Work through the data line by line, gathering every line that has the word "slider".

Segment Start: DATA RECORDS

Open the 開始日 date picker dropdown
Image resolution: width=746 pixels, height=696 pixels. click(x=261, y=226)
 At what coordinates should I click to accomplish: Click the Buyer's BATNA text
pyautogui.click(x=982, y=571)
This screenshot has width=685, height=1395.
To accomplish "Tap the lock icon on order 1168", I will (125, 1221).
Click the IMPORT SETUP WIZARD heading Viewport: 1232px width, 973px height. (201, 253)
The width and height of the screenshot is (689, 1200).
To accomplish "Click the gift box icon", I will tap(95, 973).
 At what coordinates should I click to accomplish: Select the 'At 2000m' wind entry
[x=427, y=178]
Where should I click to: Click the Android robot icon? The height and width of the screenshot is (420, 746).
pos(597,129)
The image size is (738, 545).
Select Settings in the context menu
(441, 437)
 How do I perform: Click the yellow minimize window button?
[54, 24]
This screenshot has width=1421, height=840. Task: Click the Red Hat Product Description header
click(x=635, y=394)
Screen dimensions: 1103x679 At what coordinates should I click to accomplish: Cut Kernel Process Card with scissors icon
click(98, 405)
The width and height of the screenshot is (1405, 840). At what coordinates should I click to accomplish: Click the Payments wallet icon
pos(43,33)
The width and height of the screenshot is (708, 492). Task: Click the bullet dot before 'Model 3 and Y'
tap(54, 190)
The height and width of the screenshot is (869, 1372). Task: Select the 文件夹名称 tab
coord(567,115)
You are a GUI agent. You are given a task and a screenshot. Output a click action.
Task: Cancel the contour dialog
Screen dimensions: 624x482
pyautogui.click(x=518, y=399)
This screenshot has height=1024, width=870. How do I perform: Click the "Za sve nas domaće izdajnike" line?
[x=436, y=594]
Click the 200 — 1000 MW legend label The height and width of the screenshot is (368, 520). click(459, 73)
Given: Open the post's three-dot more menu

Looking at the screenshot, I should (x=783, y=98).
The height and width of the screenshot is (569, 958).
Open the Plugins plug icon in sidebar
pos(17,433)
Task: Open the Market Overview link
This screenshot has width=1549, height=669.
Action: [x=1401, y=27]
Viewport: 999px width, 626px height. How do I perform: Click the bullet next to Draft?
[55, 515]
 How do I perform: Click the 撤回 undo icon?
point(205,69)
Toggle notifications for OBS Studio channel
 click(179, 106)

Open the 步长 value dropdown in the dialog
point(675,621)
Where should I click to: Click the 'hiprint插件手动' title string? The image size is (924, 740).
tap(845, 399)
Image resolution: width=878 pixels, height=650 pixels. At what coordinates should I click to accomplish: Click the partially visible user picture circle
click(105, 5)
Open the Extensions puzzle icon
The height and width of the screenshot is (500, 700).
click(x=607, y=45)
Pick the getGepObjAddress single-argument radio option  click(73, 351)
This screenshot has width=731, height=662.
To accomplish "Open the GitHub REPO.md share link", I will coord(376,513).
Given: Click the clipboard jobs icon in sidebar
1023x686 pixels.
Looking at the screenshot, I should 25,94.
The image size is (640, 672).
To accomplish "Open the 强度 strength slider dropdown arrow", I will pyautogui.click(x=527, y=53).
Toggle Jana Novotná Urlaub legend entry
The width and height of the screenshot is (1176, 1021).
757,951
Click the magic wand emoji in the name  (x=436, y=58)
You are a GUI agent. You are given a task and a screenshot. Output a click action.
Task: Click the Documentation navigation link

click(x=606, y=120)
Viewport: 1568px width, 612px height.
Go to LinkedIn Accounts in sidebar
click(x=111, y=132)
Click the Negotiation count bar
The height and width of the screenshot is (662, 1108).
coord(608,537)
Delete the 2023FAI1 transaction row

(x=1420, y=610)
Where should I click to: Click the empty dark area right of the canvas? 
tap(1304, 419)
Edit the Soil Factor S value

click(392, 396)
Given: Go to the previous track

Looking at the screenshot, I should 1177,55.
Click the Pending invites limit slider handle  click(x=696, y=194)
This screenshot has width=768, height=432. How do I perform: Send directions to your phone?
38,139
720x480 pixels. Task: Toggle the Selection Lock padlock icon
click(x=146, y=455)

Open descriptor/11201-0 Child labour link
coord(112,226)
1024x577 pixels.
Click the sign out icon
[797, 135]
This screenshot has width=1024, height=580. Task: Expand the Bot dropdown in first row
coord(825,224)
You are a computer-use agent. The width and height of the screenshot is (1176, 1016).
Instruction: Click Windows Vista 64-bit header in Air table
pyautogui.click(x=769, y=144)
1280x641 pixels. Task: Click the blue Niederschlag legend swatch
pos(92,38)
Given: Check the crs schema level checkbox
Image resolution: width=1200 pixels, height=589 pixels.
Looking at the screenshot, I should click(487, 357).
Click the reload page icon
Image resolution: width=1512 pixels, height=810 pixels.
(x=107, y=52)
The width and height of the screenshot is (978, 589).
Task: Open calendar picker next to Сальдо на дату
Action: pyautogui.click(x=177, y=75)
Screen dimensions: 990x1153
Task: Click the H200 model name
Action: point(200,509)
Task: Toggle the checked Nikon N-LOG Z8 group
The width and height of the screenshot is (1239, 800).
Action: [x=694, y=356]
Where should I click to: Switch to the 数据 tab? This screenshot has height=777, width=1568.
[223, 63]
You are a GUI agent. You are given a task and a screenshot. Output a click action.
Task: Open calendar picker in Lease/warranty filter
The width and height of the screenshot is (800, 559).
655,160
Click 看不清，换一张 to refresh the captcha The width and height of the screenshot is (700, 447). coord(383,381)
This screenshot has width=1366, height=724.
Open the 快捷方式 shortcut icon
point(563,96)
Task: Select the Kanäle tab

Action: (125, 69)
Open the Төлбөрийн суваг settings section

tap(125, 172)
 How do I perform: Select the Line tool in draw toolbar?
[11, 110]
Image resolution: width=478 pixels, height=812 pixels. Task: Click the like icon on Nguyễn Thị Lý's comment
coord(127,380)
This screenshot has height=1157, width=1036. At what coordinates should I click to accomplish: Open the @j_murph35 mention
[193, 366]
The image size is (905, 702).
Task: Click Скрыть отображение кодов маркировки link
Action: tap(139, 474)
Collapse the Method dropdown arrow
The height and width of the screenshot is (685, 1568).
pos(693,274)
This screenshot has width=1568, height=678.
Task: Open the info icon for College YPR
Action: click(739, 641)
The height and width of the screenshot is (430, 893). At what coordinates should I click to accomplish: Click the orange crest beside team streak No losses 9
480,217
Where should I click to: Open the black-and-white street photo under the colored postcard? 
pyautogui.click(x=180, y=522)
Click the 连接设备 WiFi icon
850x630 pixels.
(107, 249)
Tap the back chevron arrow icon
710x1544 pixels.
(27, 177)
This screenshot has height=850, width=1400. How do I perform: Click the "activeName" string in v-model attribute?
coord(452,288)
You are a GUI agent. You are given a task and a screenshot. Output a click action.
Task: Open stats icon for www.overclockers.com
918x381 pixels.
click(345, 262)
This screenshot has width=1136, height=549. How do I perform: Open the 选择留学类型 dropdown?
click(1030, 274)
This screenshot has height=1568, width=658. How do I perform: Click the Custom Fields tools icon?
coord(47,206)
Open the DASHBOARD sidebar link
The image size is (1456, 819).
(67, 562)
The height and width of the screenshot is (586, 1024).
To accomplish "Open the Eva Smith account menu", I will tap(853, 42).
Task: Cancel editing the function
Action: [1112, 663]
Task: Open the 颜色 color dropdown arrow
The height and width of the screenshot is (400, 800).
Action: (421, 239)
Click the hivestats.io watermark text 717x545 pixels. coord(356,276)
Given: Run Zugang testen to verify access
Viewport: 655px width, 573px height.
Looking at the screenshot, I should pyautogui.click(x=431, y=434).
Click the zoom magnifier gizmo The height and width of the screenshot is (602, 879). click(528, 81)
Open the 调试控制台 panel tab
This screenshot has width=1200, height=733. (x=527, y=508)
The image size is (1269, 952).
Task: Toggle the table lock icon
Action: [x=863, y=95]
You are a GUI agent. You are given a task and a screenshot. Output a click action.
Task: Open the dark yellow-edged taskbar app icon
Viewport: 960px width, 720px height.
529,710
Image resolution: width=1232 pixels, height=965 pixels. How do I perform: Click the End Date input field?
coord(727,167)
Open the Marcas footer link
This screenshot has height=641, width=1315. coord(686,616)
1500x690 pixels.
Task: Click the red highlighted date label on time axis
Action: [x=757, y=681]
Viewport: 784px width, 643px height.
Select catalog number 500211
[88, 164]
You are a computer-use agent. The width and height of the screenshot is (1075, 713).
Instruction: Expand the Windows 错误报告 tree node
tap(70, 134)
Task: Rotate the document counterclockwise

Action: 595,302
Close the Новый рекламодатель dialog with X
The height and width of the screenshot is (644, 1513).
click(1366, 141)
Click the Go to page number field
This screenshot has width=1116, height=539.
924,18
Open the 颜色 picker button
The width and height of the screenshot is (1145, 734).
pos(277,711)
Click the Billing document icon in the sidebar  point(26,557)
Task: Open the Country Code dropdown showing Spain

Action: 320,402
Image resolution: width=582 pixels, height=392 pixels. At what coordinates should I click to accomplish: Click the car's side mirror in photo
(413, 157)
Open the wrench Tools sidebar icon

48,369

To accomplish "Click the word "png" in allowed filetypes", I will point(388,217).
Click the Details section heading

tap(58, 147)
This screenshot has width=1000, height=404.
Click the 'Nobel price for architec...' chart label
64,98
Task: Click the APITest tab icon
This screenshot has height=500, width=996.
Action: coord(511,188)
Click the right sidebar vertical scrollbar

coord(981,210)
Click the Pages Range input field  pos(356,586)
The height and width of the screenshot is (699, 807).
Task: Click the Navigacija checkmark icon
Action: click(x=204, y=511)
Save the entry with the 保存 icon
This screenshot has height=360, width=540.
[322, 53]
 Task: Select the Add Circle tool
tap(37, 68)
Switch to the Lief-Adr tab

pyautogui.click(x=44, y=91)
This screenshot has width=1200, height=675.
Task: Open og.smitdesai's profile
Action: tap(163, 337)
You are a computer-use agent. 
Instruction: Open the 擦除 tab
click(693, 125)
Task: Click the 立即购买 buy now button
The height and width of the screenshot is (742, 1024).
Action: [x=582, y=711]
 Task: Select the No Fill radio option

Segment End: DATA RECORDS

§ **YOUR RESPONSE**:
To accomplish "Open the 强度 strength slider dropdown arrow", I will pyautogui.click(x=527, y=53).
Click the Pending invites limit slider handle  click(x=696, y=194)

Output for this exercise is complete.